[THE PROBLEM] Within the records, find every line that includes the word "green" and copy it.

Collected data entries
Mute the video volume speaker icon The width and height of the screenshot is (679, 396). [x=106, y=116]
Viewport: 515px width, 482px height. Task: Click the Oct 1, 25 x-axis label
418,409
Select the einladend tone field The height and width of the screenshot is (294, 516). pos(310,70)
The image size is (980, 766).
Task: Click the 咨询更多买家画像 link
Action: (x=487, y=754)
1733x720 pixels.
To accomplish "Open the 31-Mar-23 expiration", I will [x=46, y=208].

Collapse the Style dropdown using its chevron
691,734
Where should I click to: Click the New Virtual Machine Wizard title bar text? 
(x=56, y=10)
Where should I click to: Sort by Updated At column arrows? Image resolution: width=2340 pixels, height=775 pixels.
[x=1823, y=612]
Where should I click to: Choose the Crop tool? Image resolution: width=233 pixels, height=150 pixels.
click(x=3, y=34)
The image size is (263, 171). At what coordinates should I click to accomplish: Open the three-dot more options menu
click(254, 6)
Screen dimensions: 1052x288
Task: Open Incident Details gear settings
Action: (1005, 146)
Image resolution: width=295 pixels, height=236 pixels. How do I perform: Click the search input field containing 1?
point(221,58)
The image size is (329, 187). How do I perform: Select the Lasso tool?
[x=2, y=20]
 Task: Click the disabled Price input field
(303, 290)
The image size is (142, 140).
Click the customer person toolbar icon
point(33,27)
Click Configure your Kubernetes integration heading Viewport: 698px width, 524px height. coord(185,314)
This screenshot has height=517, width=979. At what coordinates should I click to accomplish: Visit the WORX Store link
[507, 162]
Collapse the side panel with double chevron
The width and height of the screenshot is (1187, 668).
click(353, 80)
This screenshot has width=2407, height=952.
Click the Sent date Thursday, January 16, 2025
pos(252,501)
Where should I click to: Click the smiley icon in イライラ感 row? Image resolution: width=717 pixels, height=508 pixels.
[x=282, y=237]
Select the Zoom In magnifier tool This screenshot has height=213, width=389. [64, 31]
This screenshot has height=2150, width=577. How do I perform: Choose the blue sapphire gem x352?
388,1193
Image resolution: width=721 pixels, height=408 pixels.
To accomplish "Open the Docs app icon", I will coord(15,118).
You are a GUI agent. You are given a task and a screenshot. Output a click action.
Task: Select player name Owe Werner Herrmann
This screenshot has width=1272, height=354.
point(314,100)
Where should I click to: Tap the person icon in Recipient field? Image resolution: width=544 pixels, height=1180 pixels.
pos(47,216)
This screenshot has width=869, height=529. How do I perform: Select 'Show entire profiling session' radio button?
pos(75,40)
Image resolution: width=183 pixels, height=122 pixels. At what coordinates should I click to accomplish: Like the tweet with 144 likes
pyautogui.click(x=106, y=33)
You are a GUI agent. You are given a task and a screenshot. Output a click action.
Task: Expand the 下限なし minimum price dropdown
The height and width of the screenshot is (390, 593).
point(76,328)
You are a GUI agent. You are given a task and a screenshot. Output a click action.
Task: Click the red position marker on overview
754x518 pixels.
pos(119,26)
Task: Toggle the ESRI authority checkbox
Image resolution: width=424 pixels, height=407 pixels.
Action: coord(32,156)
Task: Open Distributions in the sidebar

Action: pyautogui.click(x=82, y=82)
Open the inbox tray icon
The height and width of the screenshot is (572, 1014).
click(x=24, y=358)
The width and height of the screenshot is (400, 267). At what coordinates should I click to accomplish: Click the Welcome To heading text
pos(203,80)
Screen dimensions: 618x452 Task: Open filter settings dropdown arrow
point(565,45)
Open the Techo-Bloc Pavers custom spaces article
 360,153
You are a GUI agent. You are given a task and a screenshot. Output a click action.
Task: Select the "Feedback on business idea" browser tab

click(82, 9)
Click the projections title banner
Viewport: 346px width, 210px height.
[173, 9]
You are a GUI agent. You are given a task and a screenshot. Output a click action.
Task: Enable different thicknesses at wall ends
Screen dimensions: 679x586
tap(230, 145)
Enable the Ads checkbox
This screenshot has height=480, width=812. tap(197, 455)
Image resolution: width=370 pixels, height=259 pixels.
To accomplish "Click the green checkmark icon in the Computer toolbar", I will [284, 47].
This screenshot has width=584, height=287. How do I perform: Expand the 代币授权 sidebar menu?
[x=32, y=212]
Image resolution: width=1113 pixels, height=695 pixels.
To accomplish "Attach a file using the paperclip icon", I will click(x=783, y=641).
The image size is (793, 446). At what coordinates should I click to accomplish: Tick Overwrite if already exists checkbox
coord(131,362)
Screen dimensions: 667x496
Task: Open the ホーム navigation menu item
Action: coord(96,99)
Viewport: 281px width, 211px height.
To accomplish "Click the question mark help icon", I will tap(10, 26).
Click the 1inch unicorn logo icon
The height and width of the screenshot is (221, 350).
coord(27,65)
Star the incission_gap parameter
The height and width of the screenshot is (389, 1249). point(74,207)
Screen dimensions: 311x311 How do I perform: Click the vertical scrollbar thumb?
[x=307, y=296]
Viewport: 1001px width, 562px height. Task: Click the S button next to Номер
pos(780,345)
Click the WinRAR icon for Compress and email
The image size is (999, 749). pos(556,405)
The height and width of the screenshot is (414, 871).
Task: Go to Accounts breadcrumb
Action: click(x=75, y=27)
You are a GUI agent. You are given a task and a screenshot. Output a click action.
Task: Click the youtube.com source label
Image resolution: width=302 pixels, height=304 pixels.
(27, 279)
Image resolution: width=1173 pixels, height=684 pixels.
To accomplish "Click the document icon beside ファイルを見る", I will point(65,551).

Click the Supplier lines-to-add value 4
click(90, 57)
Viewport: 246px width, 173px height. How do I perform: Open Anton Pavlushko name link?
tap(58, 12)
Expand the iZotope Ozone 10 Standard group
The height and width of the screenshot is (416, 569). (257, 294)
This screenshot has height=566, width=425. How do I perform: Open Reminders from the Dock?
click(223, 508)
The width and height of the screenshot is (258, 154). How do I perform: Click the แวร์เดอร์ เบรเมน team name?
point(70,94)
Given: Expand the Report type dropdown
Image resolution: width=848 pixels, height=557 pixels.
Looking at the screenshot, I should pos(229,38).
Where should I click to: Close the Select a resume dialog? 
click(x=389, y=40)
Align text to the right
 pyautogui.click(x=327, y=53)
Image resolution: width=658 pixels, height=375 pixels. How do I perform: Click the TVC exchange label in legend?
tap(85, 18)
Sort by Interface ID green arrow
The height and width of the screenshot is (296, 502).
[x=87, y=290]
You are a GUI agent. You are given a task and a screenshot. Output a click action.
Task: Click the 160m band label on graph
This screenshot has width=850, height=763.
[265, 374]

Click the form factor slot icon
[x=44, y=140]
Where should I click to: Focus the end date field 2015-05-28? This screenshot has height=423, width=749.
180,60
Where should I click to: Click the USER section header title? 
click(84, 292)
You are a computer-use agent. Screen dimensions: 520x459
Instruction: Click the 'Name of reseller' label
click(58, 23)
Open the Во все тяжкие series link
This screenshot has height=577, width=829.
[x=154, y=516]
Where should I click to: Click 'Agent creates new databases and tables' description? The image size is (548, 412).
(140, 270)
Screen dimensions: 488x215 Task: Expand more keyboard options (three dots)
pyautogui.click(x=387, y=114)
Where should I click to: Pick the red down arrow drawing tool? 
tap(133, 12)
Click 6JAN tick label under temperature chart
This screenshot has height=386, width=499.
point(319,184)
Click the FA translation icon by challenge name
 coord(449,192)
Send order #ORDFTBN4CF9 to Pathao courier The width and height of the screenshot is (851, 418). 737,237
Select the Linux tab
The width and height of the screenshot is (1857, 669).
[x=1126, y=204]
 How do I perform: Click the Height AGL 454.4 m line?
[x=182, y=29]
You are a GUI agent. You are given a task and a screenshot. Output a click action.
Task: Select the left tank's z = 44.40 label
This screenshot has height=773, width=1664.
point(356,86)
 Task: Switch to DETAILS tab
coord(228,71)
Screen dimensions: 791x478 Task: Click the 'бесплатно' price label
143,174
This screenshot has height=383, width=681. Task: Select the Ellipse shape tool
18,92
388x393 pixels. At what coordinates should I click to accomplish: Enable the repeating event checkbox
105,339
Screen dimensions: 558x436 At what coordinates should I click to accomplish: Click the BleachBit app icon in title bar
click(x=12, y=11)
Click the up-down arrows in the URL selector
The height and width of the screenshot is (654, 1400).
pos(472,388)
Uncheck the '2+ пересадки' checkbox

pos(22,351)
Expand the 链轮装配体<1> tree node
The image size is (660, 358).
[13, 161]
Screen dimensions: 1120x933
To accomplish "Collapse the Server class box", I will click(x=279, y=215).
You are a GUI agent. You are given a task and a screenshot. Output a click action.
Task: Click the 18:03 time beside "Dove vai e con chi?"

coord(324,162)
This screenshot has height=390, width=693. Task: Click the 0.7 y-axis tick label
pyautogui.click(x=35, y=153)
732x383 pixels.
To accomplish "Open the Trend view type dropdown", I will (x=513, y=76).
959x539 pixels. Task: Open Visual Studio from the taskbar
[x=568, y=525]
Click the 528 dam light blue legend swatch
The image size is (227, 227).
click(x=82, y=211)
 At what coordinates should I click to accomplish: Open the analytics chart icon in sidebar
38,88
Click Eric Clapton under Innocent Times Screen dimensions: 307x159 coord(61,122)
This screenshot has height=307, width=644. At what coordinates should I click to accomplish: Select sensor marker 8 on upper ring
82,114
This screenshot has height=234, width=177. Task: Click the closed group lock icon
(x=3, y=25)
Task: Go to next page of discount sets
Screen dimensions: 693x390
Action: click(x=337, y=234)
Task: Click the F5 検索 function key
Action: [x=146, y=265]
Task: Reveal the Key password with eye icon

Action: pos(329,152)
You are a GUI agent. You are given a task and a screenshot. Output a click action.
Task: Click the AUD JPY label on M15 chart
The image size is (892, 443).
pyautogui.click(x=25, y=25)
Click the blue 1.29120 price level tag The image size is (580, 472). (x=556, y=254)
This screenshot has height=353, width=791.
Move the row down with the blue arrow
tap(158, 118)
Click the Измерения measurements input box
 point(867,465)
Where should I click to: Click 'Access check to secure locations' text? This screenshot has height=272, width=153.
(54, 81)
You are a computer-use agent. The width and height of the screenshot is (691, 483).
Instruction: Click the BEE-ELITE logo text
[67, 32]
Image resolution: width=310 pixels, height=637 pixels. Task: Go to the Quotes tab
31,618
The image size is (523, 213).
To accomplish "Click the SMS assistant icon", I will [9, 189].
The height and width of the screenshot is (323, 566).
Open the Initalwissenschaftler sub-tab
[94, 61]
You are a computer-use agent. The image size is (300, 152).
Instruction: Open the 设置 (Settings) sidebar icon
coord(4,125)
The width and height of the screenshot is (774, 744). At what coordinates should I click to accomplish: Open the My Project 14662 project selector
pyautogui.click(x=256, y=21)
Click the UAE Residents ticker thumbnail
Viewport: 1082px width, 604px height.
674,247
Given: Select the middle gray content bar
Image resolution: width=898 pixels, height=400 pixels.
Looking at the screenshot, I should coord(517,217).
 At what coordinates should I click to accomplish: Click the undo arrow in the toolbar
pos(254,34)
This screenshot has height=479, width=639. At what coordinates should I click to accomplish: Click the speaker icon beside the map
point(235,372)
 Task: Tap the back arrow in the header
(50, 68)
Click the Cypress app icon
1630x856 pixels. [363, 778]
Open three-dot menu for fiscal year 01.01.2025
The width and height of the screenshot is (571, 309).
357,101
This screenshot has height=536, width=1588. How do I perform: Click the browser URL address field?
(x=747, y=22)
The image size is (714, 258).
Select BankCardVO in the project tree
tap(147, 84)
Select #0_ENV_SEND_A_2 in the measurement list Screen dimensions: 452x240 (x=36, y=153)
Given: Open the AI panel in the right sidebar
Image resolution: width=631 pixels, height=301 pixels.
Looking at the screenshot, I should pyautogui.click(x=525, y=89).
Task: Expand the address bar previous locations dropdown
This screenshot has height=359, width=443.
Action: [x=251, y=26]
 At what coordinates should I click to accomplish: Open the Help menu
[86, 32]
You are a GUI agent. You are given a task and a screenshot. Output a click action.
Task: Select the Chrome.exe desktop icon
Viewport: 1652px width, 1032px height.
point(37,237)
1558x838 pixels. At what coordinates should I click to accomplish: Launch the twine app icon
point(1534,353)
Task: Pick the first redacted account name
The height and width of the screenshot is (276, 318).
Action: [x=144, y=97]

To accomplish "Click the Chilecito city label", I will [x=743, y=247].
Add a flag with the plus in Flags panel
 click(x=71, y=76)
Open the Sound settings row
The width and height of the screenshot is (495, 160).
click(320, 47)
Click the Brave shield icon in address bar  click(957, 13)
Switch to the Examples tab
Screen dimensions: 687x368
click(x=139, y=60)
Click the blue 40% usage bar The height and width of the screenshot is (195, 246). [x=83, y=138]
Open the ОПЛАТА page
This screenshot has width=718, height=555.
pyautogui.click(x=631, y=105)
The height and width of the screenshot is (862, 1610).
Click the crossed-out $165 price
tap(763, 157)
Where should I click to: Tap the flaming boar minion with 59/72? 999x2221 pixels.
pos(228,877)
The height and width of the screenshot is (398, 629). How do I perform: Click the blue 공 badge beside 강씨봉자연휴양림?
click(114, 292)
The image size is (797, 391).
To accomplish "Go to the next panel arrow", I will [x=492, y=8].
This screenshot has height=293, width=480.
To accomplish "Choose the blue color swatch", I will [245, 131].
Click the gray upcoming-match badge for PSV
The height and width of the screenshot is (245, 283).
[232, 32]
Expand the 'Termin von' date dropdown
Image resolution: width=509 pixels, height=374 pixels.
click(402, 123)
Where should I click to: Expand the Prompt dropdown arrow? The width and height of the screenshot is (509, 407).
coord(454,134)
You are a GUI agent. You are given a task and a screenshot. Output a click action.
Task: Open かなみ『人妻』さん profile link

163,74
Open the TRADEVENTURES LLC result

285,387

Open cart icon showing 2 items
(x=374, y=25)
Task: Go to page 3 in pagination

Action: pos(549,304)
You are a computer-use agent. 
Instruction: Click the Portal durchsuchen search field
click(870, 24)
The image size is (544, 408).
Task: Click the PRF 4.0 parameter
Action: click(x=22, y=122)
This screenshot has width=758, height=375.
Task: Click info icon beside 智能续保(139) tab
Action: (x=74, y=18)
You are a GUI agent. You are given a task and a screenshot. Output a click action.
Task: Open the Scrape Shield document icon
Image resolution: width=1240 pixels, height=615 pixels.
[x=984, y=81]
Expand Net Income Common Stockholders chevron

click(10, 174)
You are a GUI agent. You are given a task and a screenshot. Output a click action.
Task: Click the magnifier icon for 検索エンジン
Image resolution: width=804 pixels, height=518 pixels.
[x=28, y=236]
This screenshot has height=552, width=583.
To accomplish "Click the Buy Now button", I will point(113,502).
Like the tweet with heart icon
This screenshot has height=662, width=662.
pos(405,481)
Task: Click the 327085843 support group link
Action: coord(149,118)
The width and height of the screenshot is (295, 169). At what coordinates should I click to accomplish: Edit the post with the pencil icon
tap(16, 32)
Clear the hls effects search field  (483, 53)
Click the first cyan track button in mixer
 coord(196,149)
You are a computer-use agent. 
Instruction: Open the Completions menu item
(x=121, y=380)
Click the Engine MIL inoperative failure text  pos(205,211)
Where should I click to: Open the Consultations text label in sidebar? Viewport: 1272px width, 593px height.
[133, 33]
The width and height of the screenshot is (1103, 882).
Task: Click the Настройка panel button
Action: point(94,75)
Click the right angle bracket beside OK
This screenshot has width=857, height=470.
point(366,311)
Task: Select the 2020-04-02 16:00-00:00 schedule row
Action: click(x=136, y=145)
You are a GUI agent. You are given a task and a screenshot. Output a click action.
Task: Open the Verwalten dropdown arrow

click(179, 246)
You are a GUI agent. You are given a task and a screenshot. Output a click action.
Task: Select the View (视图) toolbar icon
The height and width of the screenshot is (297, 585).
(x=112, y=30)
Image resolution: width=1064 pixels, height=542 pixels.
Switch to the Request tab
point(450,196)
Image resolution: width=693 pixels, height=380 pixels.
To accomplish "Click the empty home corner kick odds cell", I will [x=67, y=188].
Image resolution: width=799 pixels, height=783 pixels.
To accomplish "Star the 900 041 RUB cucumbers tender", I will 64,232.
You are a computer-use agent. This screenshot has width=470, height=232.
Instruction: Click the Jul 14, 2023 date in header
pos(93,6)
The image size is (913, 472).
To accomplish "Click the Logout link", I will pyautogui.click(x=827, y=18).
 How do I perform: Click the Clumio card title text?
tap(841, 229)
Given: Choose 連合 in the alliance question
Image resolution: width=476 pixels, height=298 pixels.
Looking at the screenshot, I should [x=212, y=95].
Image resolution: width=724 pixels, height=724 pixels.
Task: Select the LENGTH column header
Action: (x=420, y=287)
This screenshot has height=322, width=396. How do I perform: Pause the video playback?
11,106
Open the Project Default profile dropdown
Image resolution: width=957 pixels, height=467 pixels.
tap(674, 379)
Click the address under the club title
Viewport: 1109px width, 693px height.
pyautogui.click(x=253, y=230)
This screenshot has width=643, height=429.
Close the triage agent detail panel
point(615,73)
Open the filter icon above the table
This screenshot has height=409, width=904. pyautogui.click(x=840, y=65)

[ANSWER BOX]
To accomplish "Click the green checkmark icon in the Computer toolbar", I will [284, 47].
Sort by Interface ID green arrow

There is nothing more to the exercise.